The attitude towards the special settlers in 1944-1945 in the places of settlement and at work was not easy and was characterized by injustice and numerous violations of their rights by the local authorities. These violations were expressed in relation to the accrual wages, in the refusal to issue bonuses for labor. The work to improve the economic structure was hampered by bureaucratic delays. According to the data of the North Kazakhstan regional department of economic arrangement, as of January 1, 1946, there were special settlers from the North Caucasus in the region: “there were 3637 Chechen families, or 14,766 people, 1234 Ingush families, or 5366 people, there were 4871 families of special settlers in the region, or 20132 people.

Return

In 1957, the peoples of the North Caucasus were able to return to their homeland.
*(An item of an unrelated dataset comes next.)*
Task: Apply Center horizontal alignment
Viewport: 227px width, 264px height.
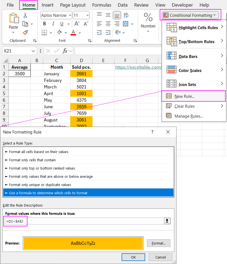Action: (x=108, y=24)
The return took place in difficult conditions; not everyone wanted to give their houses and households to the "old-timers". Armed clashes broke out every now and then. The forced resettlement of the Chechens and Ingush caused them not only huge human losses and material damage, but also caused Negative consequences on the national consciousness of these peoples. We can say that the deportation of 1944 became one of the reasons for the Chechen wars.